> **Passage**
Let slip the (social democrat) dogs of war


WASHINGTON, DC: Whoops. Two potentially disastrous things are occurring in the parallel election campaigns in the United States and Australia.

The Democratic presidential contender, John Kerry, is being as effete and patrician as many of us in his corner originally feared. And Labor leader Mark Latham has toned down, way too much, the straight-talking larrikinism that made him such an appealing leadership aspirant.

Both campaigns have to realize that their respective opponents “ George W Bush and John Howard “ are, frankly, serial liars. And they must not be afraid of saying so.

Instead, we have seen an epidemic of good manners and civility at a time when democracy demands that both men confront, much more aggressively, their opponents’ distortions and lies.

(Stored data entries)
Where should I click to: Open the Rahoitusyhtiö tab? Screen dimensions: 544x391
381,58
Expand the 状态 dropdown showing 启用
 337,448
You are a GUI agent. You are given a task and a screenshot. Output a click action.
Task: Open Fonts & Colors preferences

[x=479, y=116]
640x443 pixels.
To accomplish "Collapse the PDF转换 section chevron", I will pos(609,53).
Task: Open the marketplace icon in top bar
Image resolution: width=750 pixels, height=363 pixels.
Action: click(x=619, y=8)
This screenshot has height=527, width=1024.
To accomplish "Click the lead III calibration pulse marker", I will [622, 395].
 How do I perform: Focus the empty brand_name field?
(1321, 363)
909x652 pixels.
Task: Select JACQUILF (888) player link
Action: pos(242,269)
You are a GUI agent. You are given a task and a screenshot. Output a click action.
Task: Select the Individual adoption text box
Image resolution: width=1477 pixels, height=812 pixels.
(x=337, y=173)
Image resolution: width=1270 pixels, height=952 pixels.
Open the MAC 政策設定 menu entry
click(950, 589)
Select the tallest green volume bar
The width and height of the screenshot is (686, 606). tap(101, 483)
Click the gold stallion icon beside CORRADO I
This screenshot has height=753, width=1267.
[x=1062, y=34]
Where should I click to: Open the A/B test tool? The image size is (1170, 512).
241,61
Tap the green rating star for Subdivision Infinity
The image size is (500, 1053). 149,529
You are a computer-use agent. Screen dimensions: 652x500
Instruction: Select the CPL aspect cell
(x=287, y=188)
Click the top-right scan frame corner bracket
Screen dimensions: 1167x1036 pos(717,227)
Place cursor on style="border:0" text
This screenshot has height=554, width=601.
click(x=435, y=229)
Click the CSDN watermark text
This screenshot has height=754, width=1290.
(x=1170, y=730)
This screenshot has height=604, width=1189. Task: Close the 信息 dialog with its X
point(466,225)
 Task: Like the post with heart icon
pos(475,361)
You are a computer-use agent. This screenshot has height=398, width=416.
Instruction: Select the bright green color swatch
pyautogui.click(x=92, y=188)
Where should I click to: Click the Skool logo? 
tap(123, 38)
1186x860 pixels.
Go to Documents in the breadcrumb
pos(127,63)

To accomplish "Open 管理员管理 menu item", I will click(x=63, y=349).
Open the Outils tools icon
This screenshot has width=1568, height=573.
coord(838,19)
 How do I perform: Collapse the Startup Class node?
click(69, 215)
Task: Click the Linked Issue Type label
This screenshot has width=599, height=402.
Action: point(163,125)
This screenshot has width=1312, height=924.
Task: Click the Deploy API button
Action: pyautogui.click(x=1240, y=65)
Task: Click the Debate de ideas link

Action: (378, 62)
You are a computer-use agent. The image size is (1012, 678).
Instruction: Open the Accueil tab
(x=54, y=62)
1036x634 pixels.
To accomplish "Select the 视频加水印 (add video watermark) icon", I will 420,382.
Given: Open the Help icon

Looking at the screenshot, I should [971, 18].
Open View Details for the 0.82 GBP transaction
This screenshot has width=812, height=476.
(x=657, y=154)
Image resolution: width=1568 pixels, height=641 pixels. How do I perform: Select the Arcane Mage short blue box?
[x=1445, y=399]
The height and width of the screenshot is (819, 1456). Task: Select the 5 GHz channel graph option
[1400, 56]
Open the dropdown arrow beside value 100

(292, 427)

> **Required actions**
• 1. Name every person the column mentions by name.
• 2. Quote the column's wording between "Both campaigns have" and "distortions and lies.", inclusive.
Rely only on the column when working on each task.

> **Completed exercise**
• 1. John Kerry, Mark Latham, George W Bush, John Howard

• 2.
Both campaigns have to realize that their respective opponents “ George W Bush and John Howard “ are, frankly, serial liars. And they must not be afraid of saying so.

Instead, we have seen an epidemic of good manners and civility at a time when democracy demands that both men confront, much more aggressively, their opponents’ distortions and lies.